O CÉU (NEM SEMPRE) PODE ESPERAR
Sidney Fernandes
Joe, um jogador de futebol americano, exercitava-se com sua bicicleta numa movimentada estrada. Quando entrou num túnel, um veículo que vinha na contramão o atropelou. Quando chegou ao plano espiritual, descobriu que houve um engano.
Ele ainda teria algumas décadas de vida na Terra, mas seu anjo guardião, ainda inexperiente em sua função, o havia retirado do corpo segundos antes do desastre, para que ele não sofresse com o impacto.

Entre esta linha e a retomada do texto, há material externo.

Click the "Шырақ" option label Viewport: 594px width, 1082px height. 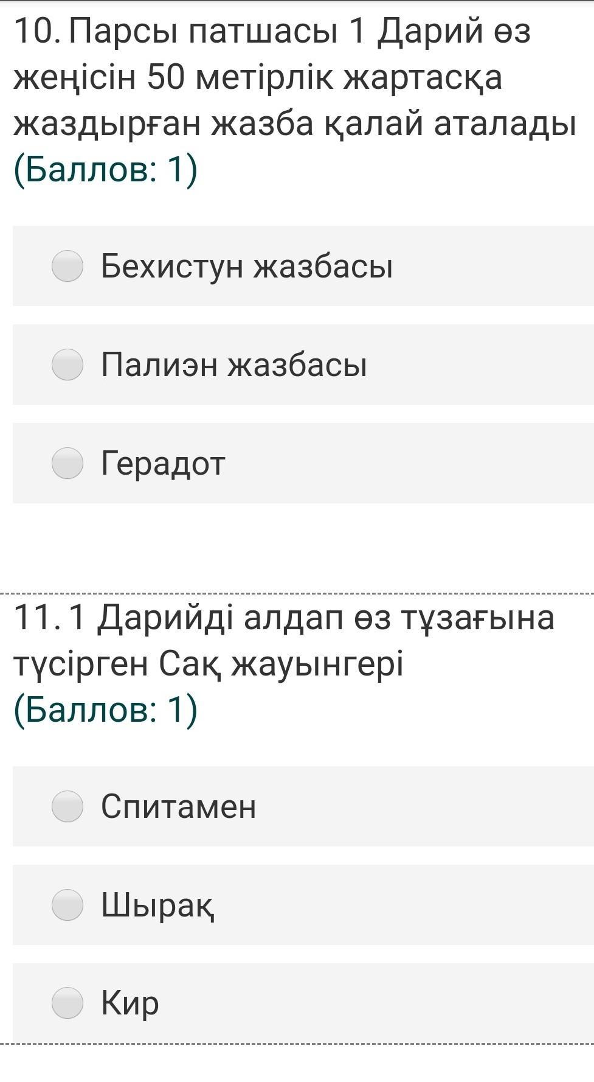(158, 905)
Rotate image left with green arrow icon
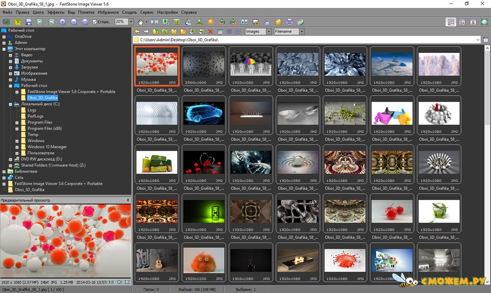 click(x=222, y=22)
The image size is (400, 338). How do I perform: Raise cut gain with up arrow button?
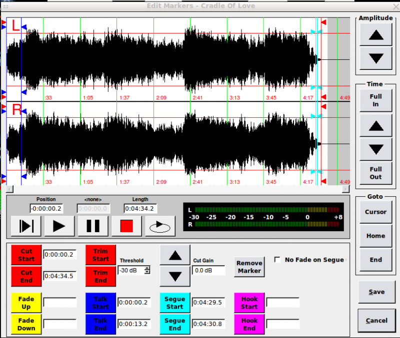(x=175, y=255)

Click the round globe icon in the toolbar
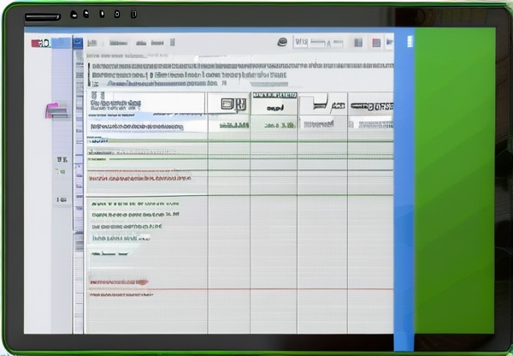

O protetor de Joe levou uma bronca danada de seus superiores pelo erro imperdoável. Ele não contava com os rápidos reflexos do seu protegido, que reagiria de maneira instantânea e se safaria do acidente. Constatada a falha, tentaram recolocar Joe de volta à vida. Isso, no entanto, não era mais possível porque seu corpo já havia sido cremado.

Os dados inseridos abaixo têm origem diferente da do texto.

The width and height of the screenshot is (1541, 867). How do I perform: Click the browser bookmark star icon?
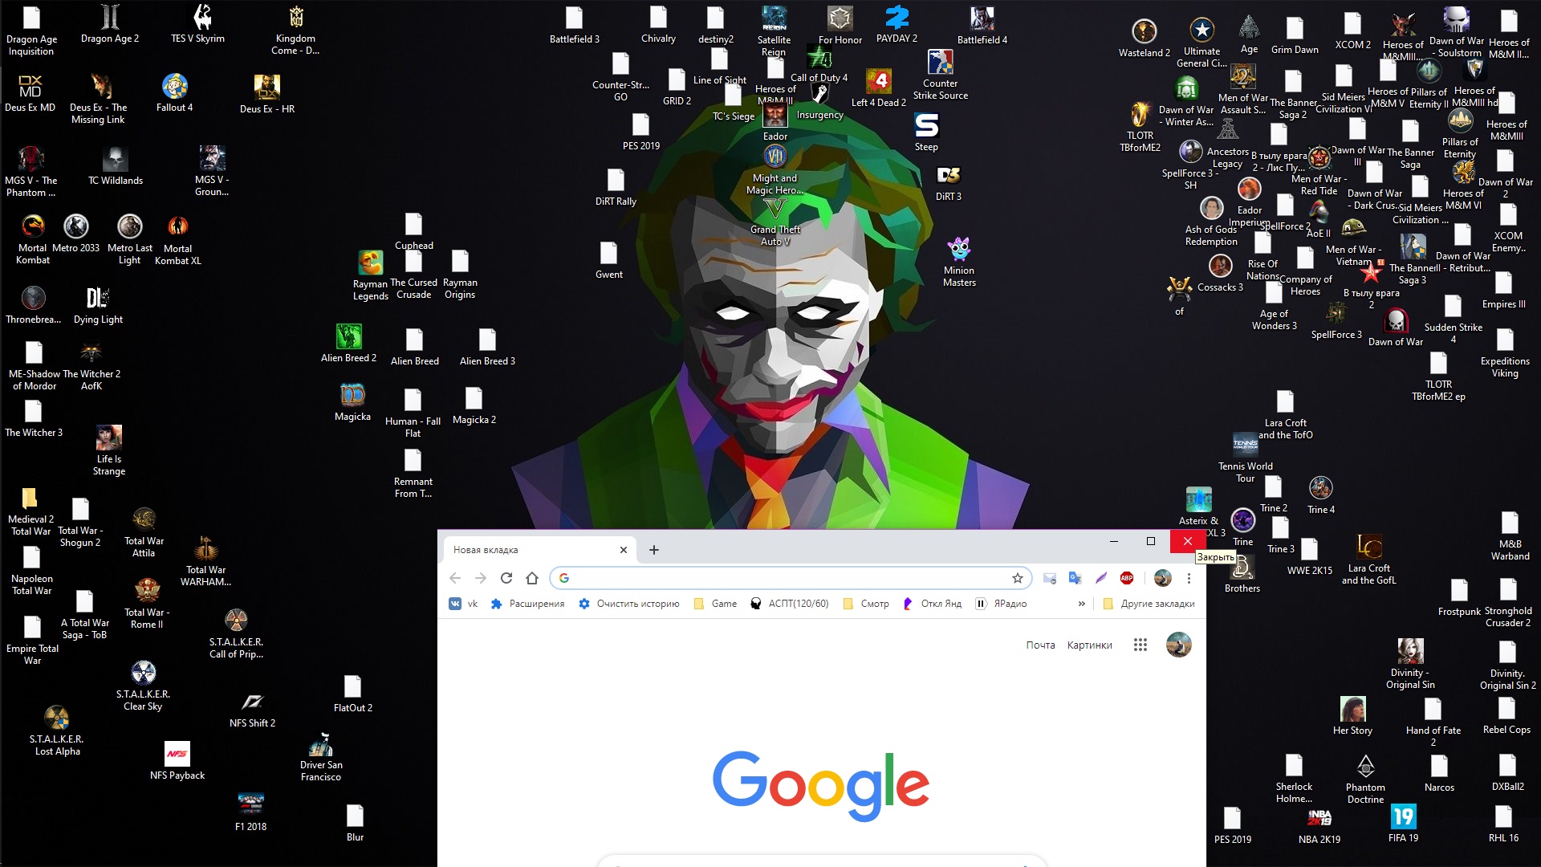(1019, 577)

Este texto é parte da sinopse do divertido filme O céu pode esperar, dirigido por Warren Beatty e Buck Henry. Embora o relato ficcional esteja muito distante do que ensina a Doutrina Espírita, a lição moral transmitida justificou sua produção, a ponto de ter recebido vários prêmios e indicações para o Oscar.
***
Esses enganos não acontecem. Ainda que ocorram mortes aparentemente injustas, como nos casos de flagelos, soada a hora da partida ninguém deixa de morrer. Em outra vida, essas vítimas acharão ampla compensação aos seus sofrimentos, ensina-nos Allan Kardec em O Livro dos Espíritos. Questão 738
Excetuados os casos de suicídio, direto ou indireto, em que o indivíduo morre antes da hora por descaso ou imprevidência, quando chegar o momento do retorno à pátria espiritual poderemos contar com o suporte de equipes que vão nos ajudar no processo de desligamento.
No entanto, ainda que seja um espírito com méritos, cujo desencarne será acompanhado por especialistas, pode acontecer que parentes e amigos criem o que André Luiz chama de retenção amorosa.
O retardamento da partida geralmente é oriundo das correntes de força dos familiares, que não se conformam com a partida do moribundo. Essas energias infundem vida aparente aos seus centros de energia vital, que já se encontram em processo de desintegração.
Mas, o céu não pode esperar, isto é, não é justo que um ser digno, que procurou dar o melhor de si, durante toda a vida, no momento do desencarne tenha a sua partida retida por excesso de amor, exatamente das pessoas que mais serviu e protegeu.
Assim, vamos acompanhar as manobras que podem ser realizadas, dependendo do grau de merecimento, para romper essa teia de retenção, que retarda a libertação de um irmão em fase terminal.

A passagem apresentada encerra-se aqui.